This week, London galleries have reopened from the pandemic quarantine with some extraordinary exhibitions. Airport, please! First stop, Rachel Whiteread: Internal Objects, at Gagosian Grosvenor Hill. At last, a lockdown masterpiece, says The Guardian, in a recent article by Jonathan Jones reviewing the exhibition in London. As many of us have struggled with metaphorical ghosts in the loneliness and unease of lockdown, Rachel Whiteread has confronted her Ghost, a work she created in 1990, an icon of a new approach to sculpture, purchased by collector Charles Saatchi. Whiteread is celebrated for her ability to poetically capture the memory of a space.

Rachel Whiteread
Ghost, 1990
Plaster cast

In Internal Objects, Whiteread had revisited this early work during the lockdown, creating two remarkable new works, Poltergeist and Doppelganger. These works were not cast but assembled, two derelict exploding structures, shattered and abandoned, unified by being painted overall in a pure white.

The Guardian, Rachel Whiteread: Internal Objects.

https://www.theguardian.com/artanddesign/2021/apr/12/lockdown-masterpiece-covid-pandemic-rachel-whiteread-internal-objects-review

Rachel Whiteread
Poltergeist

RACHEL WHITEREAD

Dame Rachel Whiteread (born 20 April 1963) is an English artist who primarily produces sculptures, which typically take the form of casts. She was the first woman to win the annual Turner Prize in 1993.

Whiteread was one of the Young British Artists who exhibited at the Royal Academy’s Sensation exhibition in 1997. Among her most renowned works are House, a large concrete cast of the inside of an entire Victorian house; the Judenplatz Holocaust Memorial in Vienna, resembling the shelves of a library with the pages turned outwards; and Untitled Monument, her resin sculpture for the empty fourth plinth in London’s Trafalgar Square.

She was appointed Commander of the Order of the British Empire (CBE) in 2006 and Dame Commander of the Order of the British Empire (DBE) in the 2019 Birthday Honours for services to art.

Bio, Tate Modern

GHOST

Ghost (1990) was Whiteread’s first large-scale sculpture and set in motion the ambitious, architecturally scaled works for which she is widely recognized today. Made by filling a room of a Victorian house in North London with concrete to create a solid cast that picks up the details of the walls, mantle, and windows, Ghost is a positive room-sized object that reveals itself gradually, as one encircles the huge form. Whiteread expanded on this working method in House (1993; destroyed 1994), cast from an entire Victorian terrace house. Whiteread created this work after all the other terraces in the row had been demolished, and it stood alone as a reminder of the working-class homes that once spanned the street.

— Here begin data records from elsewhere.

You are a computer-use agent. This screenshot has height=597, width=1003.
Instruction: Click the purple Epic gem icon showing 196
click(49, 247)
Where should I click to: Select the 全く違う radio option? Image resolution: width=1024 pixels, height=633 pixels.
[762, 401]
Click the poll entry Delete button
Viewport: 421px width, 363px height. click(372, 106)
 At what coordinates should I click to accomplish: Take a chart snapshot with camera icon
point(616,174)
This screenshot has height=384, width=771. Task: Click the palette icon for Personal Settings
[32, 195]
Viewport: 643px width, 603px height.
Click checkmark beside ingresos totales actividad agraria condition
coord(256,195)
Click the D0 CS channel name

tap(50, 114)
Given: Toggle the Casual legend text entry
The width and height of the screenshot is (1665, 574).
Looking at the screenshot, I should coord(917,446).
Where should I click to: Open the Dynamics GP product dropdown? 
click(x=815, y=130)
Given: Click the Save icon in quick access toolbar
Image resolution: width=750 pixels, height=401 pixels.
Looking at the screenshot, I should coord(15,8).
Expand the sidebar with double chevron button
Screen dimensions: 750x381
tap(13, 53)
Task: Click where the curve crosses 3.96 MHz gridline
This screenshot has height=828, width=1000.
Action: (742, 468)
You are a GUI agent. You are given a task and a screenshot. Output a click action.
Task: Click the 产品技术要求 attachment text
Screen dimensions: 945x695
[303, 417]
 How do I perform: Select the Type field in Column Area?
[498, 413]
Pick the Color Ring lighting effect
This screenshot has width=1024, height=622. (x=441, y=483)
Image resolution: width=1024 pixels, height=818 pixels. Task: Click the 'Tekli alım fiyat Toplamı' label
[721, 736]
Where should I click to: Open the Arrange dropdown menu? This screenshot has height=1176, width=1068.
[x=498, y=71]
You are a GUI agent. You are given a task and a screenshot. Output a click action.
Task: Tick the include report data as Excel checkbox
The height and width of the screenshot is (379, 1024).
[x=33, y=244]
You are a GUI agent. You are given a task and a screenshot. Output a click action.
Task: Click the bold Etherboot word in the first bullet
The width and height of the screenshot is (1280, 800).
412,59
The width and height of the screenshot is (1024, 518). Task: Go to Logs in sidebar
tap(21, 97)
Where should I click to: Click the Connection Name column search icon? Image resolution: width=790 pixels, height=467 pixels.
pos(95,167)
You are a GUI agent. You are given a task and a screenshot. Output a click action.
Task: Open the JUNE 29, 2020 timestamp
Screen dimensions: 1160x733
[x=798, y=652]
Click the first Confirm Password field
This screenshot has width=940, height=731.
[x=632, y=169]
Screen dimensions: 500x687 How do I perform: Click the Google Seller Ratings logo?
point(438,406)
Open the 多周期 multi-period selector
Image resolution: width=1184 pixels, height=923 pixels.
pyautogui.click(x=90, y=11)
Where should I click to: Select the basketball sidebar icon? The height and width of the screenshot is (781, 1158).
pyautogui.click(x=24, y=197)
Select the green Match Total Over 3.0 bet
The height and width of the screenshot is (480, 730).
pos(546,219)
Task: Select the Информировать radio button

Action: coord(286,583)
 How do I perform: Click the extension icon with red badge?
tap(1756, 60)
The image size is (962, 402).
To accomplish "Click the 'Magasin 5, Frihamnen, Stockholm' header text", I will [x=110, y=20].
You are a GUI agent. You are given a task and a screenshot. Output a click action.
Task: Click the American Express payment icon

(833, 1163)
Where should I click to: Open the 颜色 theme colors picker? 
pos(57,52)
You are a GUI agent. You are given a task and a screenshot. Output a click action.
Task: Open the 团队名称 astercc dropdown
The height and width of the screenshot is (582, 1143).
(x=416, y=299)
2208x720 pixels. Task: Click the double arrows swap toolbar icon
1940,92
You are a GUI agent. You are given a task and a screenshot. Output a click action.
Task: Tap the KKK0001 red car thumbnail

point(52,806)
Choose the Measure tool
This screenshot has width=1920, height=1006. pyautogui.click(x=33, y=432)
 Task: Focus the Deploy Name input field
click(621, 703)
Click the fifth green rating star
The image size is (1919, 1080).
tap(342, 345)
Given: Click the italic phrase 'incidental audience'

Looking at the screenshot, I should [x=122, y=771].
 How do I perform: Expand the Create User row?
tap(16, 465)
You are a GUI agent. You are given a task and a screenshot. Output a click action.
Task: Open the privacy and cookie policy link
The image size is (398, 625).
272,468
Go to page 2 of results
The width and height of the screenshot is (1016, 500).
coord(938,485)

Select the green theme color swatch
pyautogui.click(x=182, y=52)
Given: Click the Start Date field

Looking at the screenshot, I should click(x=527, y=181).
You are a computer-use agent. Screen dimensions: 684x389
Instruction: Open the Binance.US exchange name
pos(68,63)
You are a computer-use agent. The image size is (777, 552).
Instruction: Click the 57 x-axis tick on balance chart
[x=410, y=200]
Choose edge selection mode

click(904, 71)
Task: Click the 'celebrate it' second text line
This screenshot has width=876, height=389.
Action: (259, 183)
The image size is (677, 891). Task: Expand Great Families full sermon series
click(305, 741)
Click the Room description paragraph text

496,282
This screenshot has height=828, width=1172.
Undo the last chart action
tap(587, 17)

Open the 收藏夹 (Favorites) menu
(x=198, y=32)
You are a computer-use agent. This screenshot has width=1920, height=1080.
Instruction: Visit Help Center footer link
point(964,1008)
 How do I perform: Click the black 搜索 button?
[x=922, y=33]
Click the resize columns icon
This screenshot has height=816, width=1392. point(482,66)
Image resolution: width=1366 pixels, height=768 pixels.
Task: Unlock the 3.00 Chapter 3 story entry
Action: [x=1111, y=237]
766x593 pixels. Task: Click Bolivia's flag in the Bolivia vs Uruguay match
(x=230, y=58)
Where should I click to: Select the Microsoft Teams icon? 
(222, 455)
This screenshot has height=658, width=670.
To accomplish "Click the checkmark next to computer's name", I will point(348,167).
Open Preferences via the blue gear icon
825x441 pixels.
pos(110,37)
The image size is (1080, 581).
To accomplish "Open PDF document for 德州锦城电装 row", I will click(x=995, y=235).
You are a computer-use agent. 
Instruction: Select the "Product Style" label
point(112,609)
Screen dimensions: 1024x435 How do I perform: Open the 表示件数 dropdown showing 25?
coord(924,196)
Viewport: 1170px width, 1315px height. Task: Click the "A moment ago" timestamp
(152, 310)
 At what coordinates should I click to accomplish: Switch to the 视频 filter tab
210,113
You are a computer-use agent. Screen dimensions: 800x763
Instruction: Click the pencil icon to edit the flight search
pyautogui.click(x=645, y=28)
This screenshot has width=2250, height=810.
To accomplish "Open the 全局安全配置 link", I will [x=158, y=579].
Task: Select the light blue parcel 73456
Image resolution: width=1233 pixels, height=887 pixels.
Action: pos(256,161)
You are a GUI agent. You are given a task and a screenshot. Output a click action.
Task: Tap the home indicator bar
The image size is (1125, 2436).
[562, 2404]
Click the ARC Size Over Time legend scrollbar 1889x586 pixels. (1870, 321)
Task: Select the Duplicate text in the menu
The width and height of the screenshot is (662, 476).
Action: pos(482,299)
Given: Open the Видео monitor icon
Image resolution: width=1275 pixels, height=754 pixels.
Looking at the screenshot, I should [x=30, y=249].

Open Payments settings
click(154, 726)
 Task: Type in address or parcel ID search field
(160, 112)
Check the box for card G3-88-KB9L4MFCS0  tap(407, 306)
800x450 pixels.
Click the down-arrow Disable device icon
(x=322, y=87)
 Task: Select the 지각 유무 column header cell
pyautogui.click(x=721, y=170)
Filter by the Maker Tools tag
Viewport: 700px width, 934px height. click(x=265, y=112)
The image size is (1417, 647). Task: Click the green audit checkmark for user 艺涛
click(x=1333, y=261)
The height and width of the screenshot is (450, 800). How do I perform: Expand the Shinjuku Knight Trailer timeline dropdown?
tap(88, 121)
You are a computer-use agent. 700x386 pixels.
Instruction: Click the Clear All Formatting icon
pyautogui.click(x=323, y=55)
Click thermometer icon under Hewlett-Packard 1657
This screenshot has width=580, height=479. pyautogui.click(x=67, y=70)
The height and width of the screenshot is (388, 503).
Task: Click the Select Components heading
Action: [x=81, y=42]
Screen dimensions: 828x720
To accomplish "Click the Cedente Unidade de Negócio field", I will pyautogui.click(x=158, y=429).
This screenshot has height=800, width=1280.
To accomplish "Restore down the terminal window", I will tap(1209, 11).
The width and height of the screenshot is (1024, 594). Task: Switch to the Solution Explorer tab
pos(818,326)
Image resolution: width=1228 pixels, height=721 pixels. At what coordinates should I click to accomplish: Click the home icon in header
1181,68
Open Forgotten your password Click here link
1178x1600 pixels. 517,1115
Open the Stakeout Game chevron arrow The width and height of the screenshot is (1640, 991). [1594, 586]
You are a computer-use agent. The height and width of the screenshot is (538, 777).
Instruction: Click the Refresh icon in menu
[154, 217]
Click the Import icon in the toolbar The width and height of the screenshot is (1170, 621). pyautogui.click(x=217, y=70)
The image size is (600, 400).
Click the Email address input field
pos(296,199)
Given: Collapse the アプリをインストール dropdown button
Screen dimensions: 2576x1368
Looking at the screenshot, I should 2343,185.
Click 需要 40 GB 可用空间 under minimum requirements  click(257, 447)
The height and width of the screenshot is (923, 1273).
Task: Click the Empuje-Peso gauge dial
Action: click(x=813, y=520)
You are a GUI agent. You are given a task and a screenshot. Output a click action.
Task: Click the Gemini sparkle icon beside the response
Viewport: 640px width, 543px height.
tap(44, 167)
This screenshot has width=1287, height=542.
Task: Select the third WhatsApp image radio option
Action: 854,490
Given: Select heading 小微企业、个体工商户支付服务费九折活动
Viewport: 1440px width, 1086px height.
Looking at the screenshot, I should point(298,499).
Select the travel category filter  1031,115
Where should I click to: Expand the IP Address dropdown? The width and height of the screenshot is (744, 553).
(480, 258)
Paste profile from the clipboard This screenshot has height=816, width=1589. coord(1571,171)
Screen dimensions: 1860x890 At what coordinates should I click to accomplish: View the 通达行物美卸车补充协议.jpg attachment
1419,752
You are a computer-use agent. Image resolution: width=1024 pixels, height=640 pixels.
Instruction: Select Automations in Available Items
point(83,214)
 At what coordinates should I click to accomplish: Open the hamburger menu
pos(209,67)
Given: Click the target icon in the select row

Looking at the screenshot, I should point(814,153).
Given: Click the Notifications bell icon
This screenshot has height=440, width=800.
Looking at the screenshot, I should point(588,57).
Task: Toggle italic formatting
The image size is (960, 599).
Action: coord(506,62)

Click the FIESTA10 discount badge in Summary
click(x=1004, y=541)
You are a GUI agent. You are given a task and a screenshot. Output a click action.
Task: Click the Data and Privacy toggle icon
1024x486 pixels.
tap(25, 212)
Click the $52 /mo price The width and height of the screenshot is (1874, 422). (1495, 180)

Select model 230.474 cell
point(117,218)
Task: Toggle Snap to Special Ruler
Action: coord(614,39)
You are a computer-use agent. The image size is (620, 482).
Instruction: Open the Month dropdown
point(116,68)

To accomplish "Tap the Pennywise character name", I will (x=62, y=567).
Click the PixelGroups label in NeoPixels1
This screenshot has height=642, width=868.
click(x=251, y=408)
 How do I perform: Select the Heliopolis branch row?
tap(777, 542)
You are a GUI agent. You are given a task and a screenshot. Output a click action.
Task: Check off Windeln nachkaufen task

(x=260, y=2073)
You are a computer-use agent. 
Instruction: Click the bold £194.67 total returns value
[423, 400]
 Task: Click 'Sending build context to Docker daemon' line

The sculpture sparked heated debates around issues of real estate, class divisions, and urban sprawl.

Gagosian Gallery, artist biography 

https://gagosian.com/artists/rachel-whiteread/

20 GROSVENOR HILL, GAGOSIAN GALLERY, Mayfair London

20 Grosvenor Hill has transformed a dated office building into a striking double height, day-lit gallery space. The entire 21,800 sq ft development has been let to the globally renowned Gagosian Gallery.

British architects TateHindle designed the exterior of the building replacing the old 1990s façade with handmade Roman bricks in a blue-grey palette. The design achieves a contemporary feel while also complementing the building’s historical context.

Award-winning architecture practice Caruso St. John created the interior scheme having previously designed galleries for Gagosian in Rome and Paris.

Grosvenor Hill and the surrounding area has been associated with the arts since the 1870s when Sir Coutts Lindsay opened the Grosvenor Gallery.  Gagosian Gallery at 20 Grosvenor Hill builds on this rich heritage.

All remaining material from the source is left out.